Quadrat 2019


Jeanette STOK + Michelle VINE
‘Quadrat’
21 June – 27 July 2019
Logan Art Gallery
Wembly Rd & Jacaranda Avenue, Logan Central QLD
OPENING EVENT: Friday 21 June
Live performance drawing by Jeanette Stok at 5:30pm
Official Opening from 6:00pm by Adjunct Associate Professor Marian Drew
QUADRAT is an art-science exhibition by Jeanette STOK, a research scientist and practicing artist, and Michelle VINE, a contemporary artist and self-taught naturalist doing ‘citizen science’ projects. It explores the relationship between a scientific way of seeing the world and the inherently subjective nature of human endeavour. The works in the exhibition demonstrate how art and science can inform each other to create meaning and knowledge. Artists Vine and Stok facilitate meaningful dialogues, often with a playful, deeply engaged awareness of the way in which knowledge is made. By sharing their approach to measuring, quantifying and collecting, they highlight the role of women in science through both a historical and contemporary lens, with a focus on the physical nature of scientific work. It is this very process of knowledge generation that is at the heart of their fascination, mark making and documenting this becoming the means by which they investigate the sites of inquiry.

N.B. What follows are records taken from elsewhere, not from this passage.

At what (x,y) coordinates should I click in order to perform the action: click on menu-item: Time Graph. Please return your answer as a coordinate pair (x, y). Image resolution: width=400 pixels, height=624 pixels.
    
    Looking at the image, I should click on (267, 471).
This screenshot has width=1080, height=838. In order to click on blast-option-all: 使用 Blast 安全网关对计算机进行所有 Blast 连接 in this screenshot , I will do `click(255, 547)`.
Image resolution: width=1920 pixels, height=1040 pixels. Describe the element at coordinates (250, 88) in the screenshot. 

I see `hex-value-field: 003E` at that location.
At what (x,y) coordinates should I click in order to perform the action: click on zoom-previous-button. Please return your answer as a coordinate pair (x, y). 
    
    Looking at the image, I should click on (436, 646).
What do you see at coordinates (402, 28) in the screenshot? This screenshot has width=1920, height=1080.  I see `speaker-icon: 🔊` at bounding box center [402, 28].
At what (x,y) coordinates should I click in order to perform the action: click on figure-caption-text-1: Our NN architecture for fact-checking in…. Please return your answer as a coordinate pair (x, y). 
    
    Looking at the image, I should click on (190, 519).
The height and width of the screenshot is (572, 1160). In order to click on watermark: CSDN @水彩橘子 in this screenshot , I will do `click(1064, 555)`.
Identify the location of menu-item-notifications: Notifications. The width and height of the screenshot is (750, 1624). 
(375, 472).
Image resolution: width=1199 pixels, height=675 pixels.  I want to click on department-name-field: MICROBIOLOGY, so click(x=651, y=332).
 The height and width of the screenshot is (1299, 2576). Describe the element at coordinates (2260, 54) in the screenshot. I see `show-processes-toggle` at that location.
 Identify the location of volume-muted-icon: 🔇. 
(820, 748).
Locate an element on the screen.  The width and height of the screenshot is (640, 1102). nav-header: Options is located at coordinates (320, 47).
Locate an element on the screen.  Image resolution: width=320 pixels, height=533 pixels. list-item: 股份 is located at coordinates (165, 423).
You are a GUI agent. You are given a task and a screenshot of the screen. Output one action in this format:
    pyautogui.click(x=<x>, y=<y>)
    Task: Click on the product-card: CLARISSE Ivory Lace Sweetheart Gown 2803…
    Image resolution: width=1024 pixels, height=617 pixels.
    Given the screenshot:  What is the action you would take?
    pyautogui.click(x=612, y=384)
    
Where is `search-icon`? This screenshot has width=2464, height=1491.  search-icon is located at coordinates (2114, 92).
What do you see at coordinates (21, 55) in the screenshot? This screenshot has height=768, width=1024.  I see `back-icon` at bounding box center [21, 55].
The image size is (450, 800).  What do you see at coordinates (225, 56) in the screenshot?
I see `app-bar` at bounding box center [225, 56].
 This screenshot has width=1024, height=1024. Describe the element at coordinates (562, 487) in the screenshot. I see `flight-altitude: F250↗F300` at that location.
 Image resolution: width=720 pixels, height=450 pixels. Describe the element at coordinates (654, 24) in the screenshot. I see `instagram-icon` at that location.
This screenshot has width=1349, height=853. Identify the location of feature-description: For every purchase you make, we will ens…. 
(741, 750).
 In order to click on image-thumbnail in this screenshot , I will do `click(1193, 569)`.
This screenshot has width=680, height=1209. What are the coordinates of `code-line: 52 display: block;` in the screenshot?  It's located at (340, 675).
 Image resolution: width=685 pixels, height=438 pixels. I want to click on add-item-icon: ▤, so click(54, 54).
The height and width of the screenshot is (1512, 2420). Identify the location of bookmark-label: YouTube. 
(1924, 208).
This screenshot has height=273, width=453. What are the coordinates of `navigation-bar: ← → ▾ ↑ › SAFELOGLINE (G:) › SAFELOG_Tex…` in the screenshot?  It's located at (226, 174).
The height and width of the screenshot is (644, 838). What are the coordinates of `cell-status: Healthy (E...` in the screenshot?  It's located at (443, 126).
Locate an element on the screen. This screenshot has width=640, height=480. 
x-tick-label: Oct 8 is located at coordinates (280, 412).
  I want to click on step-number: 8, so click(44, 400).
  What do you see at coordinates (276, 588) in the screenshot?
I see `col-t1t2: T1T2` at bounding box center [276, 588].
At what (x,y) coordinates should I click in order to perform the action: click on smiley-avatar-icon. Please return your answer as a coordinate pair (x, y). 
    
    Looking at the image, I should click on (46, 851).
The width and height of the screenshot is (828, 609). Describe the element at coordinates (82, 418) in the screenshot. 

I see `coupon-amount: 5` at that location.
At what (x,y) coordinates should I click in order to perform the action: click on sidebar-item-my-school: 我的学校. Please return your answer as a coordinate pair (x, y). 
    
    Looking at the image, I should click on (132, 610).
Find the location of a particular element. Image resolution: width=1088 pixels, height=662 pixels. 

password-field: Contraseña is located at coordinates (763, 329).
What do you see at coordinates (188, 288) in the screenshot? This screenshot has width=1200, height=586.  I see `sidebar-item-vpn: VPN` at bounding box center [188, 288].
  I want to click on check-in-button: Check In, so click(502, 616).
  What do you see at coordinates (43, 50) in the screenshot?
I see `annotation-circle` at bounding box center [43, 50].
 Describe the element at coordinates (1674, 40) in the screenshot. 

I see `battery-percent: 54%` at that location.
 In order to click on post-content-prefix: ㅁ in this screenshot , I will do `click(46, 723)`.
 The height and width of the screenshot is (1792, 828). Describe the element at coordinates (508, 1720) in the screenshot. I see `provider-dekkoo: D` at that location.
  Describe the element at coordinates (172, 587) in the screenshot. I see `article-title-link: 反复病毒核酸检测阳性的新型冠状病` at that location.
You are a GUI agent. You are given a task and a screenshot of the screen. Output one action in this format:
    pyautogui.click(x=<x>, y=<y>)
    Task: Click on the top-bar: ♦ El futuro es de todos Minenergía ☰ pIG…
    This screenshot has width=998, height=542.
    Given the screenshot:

Jeanette Stok uses scientific laboratories as her primary site of inquiry and has produced a number of drawing/installation works that investigate how the physical actions of scientists are imbedded within the knowledge that is generated. Michelle Vine’s practice is focused on museum collections, scientific discovery especially in the area of insects and botany, and politics of knowledge. One aspect of her ongoing research is the German Naturalist Amalie Dietrich who collected botanical, zoological and ethnographic specimens in regional Queensland in the 1860s.
Detailed Artist statement – Michelle Vine
I am fascinated by the complexity of the minuscule. My artistic practice is focused on museum collections, scientific discovery – especially in the area of insects and botany – and the politics of knowledge. Artworks I produce from this ongoing inquiry can take forms from sculpture and photography to digital poetry and online citizen science; however personally-collected objects and specimens still occupy a central place in my practice.
I am currently working on a long-term research project on German Naturalist Amalie Dietrich, and the botanical, zoological and ethnographic specimens she collected in the 1860s – specimens that remain today in museums worldwide. Fully immersed in this historical narrative, I trained myself as an amateur naturalist; I retraced Dietrich’s journey in North and Central Queensland, collecting plant and insect specimens and human-made objects for the production of both scientific research and artistic works. My process involves doing scientific research myself and I aim to make an active contribution to new knowledge through both the scientific and artistic outcomes of my work. I am interested in how photographic and microscopic imaging techniques could be used to elicit greater human care for protecting biodiversity as we confront the reality of living in the sixth mass extinction event of our own making.